Most collision-related facial injuries result from air bag deployment. Airbag burns to the face and neck can be quite severe and painful. However, these injuries are transient and far less severe than a direct impact to the steering wheel, dash panel, or windshield.
Significant facial trauma can result in lacerations with sutures to the outside of the face or the inside of the mouth. A severe head strike can also result in a fracture to the nose and sinus bones, fracture to the jaw or teeth, fracture to the eye orbit or skull. Emergency care protocol calls for cranial CT scans in head trauma cases. These scans and X-ray radiological studies will reveal the extent of facial fractures. In more serious cases, surgery is required to repair orbital fractures, nasal fractures, and jaw fractures.
Injuries to the head and face often motivate very high jury awards. In settlement talks, the victim should present detailed medical evidence and photographs to show exactly how the injuries occurred and how the facial injuries appeared during the first weeks following the collision. X-rays and other graphic evidence, including medical diagrams showing any surgical processes, should be part of the claim presentation. Current photos should be offered along with reports from plastic surgeons to document permanency of scarring and any nerve damage or other lasting symptoms. In some cases, nerve pain medicine (e.g., gabapentin) will be used to reduce nerve pain associated with facial scars.
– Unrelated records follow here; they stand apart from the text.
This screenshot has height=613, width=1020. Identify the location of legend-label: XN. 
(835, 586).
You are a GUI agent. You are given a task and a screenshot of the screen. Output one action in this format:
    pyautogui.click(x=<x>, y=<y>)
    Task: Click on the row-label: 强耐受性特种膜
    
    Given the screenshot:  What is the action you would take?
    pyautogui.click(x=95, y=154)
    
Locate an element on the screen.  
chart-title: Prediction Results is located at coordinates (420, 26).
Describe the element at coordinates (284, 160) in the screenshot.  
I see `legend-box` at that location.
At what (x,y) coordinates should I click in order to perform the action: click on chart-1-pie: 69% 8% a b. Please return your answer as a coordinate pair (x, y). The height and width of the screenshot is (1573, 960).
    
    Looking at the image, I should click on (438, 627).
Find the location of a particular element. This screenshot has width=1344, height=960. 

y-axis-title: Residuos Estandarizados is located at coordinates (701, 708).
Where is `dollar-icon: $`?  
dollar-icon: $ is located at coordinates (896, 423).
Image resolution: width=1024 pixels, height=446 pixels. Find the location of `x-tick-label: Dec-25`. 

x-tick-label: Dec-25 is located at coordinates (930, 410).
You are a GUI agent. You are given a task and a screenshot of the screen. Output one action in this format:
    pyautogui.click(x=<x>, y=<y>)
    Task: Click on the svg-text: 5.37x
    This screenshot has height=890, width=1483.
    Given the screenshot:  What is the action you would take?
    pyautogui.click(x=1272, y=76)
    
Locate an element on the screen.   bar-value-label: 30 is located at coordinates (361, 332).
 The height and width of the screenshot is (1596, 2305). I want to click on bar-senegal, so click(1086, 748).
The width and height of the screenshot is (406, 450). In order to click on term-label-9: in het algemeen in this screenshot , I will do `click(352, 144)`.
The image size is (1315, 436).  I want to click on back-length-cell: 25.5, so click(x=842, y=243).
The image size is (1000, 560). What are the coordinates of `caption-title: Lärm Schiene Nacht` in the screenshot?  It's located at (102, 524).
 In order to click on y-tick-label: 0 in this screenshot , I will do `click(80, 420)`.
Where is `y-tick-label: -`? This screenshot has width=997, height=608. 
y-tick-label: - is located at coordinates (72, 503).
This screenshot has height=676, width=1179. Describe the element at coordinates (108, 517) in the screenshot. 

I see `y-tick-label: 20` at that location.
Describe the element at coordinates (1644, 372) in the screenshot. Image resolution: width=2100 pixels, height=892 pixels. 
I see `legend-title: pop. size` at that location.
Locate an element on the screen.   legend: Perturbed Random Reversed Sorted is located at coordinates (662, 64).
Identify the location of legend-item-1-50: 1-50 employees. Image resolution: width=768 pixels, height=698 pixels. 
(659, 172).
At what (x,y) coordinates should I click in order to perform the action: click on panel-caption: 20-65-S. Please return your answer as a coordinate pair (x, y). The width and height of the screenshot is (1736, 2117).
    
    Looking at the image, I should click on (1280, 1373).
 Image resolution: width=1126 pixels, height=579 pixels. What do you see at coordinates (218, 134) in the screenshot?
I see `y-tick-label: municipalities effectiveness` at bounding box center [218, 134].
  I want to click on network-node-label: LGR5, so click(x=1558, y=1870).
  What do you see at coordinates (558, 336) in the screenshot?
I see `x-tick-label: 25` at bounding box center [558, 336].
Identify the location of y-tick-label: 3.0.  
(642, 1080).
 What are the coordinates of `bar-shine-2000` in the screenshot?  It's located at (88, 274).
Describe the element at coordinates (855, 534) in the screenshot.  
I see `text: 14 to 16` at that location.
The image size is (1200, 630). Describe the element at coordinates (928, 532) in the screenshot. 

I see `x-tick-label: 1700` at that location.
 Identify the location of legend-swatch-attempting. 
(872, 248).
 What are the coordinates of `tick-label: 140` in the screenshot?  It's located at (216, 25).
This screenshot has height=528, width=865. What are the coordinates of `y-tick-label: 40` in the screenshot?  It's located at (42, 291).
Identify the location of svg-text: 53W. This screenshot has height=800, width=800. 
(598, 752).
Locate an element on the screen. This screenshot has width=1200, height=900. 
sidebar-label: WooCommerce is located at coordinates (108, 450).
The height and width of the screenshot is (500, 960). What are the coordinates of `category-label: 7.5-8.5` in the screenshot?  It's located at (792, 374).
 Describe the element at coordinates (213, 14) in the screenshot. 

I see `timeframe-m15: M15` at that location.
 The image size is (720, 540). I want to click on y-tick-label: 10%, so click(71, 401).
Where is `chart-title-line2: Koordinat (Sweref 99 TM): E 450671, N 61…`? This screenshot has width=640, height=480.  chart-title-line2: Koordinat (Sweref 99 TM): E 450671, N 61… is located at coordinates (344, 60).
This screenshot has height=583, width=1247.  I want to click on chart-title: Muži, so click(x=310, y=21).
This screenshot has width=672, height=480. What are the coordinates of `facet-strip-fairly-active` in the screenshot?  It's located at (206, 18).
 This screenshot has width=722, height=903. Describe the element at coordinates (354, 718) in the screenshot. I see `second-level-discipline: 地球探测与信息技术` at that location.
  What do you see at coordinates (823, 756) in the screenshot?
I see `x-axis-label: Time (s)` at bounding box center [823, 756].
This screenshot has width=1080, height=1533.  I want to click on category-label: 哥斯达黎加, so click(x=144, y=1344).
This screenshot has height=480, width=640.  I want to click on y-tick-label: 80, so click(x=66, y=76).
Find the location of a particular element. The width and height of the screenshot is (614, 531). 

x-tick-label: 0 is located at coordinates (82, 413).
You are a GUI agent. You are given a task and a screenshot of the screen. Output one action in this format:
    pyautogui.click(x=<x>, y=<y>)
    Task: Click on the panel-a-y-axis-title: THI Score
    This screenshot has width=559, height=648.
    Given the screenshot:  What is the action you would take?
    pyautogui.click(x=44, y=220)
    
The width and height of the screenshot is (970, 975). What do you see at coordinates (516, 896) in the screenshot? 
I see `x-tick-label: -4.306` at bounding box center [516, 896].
If this is a permanent need for the patient, the full cost of this expensive medicine should be collected to fund all pain management needs over the balance of the patient’s life.
In facial injury cases involving fracture, the victim must present very detailed medical reports and evidence to prove the future effects of these injuries. If fracture occurs to the jaw, associated problems, such as dental alignment and traumatic TMJ, should be considered and fully addressed by a maxillofacial surgeon. If fracture occurs near the eye orbit, careful consideration by medical specialists should be undertaken to prove any future problems that might arise relating to vision, optic nerve damage, or eye alignment. Finally, nasal fractures should also be carefully analyzed to isolate proof of any permanent breathing difficulties or any potential need for future nasal surgery.
Facial injuries resulting in permanent scarring or disfigurement should bring generous compensation for pain and suffering. Emotional injury should be carefully documented, and the victim’s gender, age, profession, and other considerations should be addressed in the injury case presentation. Care should also be taken to consider Facebook and other social media entries to ensure that the claims of emotional injury cannot be impeached with open-access social media entries depicting the victim in a context that suggests a lack of emotional discomfort with facial scarring.